### Problem to solve
Below are some records; quote exactly the lines from the one that contains "Image resolution: width=274" through the one that contains "Tap the Verification", inclusive, and no others.

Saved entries
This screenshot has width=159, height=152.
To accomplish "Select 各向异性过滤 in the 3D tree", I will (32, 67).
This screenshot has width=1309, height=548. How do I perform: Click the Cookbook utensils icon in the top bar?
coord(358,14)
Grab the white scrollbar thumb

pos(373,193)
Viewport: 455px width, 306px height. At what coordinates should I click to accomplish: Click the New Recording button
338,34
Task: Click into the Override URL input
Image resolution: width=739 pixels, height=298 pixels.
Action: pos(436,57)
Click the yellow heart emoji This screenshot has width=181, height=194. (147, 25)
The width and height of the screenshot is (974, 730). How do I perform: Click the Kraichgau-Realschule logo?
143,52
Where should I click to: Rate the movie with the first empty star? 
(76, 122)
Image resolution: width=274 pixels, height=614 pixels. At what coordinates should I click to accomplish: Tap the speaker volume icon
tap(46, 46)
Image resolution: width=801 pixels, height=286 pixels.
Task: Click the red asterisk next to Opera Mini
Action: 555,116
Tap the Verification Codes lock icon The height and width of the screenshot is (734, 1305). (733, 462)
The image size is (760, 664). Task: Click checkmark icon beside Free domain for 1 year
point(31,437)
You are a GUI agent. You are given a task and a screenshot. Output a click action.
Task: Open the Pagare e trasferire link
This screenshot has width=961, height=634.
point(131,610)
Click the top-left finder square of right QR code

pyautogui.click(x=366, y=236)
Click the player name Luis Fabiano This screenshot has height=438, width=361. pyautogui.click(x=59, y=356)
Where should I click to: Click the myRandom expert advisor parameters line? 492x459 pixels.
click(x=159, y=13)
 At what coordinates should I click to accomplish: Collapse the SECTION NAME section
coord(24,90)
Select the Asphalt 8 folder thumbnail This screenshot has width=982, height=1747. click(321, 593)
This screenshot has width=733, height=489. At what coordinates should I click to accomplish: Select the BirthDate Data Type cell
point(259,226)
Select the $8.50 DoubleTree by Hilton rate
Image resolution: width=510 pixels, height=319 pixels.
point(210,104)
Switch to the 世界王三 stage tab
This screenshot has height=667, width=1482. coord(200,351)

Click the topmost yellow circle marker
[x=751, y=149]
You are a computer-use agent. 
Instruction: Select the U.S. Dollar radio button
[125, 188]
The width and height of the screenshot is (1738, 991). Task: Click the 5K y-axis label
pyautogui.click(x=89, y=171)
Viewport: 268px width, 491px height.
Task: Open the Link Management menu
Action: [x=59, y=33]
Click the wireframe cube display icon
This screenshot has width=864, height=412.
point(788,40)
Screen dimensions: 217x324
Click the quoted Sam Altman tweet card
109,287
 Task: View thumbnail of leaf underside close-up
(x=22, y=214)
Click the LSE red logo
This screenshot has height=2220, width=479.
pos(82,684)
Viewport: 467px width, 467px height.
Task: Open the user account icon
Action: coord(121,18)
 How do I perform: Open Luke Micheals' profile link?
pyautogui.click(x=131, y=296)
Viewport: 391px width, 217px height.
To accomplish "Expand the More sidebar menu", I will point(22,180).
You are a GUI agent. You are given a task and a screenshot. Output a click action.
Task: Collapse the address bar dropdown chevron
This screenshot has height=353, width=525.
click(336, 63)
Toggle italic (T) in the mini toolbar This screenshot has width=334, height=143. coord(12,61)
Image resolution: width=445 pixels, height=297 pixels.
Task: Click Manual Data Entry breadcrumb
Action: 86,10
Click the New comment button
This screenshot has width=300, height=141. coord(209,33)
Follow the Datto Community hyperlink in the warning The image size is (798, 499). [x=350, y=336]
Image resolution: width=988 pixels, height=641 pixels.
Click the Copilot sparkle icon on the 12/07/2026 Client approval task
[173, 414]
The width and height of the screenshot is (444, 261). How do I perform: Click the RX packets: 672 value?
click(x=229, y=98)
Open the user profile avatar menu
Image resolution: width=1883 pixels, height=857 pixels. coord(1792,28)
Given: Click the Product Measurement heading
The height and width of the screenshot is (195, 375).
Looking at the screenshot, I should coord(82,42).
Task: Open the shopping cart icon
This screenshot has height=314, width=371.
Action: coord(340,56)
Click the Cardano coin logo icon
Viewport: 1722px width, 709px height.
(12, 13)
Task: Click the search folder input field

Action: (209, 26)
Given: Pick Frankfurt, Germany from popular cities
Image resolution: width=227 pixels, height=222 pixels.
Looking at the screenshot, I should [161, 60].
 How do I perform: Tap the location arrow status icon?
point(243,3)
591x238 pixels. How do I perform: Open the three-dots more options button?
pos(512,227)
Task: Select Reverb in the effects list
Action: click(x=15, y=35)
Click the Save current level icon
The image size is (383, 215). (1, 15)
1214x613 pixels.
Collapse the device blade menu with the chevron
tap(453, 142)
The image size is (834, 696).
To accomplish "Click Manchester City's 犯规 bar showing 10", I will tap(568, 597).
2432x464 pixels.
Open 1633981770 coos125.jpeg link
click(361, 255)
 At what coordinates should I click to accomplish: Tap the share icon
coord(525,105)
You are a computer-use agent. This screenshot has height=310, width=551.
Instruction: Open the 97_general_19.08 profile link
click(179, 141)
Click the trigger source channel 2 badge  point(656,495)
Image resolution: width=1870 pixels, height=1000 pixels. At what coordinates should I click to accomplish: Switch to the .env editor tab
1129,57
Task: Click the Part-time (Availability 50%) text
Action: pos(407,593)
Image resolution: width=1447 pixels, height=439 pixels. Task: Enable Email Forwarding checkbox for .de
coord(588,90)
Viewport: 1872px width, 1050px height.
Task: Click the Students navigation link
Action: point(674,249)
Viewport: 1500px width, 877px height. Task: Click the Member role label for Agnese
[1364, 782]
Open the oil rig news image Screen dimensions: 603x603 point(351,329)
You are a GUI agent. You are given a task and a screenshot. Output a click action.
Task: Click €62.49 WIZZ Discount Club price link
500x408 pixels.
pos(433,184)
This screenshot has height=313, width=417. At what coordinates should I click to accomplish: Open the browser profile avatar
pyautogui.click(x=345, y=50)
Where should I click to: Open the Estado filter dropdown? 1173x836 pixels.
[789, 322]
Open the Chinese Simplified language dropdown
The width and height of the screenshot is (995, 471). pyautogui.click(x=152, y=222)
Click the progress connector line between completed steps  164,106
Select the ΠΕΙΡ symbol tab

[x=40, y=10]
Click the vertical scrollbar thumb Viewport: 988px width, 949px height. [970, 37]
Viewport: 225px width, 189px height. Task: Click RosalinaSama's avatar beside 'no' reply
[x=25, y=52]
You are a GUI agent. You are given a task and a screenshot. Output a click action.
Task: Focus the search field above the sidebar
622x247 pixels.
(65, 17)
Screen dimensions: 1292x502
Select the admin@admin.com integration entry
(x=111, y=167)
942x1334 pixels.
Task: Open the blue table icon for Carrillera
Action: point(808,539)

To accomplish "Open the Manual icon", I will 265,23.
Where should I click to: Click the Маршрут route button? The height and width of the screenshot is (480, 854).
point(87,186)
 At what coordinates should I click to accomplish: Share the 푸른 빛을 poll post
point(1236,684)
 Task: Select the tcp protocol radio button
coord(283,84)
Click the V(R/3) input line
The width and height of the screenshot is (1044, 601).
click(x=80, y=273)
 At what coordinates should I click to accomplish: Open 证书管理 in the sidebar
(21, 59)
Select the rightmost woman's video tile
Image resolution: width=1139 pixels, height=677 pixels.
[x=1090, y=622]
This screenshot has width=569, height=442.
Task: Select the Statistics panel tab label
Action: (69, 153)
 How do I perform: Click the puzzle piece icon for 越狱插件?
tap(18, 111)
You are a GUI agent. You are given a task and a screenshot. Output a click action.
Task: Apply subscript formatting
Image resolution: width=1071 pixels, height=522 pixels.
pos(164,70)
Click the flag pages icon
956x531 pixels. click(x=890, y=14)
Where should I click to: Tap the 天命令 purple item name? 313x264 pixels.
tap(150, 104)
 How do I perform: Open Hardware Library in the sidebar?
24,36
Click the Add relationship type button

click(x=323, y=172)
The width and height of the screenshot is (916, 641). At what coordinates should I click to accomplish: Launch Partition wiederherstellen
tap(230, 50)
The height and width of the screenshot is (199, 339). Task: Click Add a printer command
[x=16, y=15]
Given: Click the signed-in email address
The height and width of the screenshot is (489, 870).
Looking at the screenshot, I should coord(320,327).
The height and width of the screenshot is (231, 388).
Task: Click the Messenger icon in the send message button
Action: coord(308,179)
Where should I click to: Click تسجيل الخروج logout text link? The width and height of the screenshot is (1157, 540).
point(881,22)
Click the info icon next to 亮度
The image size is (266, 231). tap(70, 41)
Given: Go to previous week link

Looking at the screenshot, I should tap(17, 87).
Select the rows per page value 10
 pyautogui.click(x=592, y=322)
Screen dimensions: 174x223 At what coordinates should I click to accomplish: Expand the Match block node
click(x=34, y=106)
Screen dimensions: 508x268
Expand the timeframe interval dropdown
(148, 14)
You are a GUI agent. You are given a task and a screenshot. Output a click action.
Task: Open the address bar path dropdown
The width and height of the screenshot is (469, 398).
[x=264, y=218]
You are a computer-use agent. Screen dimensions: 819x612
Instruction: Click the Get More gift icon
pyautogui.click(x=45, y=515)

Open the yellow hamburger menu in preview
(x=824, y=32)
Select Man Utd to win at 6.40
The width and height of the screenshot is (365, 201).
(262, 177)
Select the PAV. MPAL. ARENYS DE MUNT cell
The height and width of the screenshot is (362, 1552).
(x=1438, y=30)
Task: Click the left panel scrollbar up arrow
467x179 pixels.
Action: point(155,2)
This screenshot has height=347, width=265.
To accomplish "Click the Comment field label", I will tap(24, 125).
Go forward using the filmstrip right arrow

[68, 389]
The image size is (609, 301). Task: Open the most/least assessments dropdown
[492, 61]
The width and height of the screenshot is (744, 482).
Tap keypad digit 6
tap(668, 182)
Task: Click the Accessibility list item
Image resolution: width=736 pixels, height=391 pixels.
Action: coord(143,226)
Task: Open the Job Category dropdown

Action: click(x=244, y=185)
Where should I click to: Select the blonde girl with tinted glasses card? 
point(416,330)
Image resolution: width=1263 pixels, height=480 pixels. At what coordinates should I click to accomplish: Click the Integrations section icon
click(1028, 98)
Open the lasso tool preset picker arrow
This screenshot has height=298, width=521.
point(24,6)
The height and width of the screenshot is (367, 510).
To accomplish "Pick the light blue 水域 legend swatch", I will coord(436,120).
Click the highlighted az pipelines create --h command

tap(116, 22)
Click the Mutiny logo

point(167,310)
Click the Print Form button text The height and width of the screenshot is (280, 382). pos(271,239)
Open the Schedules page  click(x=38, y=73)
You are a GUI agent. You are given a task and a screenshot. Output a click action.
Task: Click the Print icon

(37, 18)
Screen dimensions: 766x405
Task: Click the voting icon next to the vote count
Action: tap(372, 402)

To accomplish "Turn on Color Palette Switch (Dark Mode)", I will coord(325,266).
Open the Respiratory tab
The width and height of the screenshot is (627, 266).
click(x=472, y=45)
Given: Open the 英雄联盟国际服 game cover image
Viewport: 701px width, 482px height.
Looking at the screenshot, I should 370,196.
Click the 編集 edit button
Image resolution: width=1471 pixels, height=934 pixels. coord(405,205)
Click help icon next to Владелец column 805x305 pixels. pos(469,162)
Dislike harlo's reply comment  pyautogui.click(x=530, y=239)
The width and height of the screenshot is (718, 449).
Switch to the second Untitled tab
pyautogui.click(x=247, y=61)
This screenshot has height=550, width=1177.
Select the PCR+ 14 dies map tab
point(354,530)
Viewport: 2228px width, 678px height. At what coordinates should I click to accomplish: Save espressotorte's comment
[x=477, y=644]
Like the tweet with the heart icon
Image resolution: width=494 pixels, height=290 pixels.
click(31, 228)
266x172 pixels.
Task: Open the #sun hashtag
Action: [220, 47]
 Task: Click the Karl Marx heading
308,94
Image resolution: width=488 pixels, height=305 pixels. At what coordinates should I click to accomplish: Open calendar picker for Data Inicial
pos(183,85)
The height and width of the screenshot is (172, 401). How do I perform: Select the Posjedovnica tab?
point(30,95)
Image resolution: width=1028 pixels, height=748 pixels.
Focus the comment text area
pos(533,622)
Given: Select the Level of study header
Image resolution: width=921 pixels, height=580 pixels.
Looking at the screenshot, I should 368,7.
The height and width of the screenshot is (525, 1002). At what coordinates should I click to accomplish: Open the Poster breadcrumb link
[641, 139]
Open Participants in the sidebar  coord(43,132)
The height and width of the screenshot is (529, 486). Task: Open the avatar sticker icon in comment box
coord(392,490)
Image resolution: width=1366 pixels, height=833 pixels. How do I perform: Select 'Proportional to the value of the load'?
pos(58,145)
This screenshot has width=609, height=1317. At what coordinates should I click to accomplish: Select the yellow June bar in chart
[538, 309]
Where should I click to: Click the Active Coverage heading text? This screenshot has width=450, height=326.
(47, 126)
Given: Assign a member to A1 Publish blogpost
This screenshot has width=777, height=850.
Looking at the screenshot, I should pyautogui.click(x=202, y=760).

### Solution
Image resolution: width=274 pixels, height=614 pixels. At what coordinates should I click to accomplish: Tap the speaker volume icon
tap(46, 46)
Image resolution: width=801 pixels, height=286 pixels.
Task: Click the red asterisk next to Opera Mini
Action: 555,116
Tap the Verification Codes lock icon The height and width of the screenshot is (734, 1305). (733, 462)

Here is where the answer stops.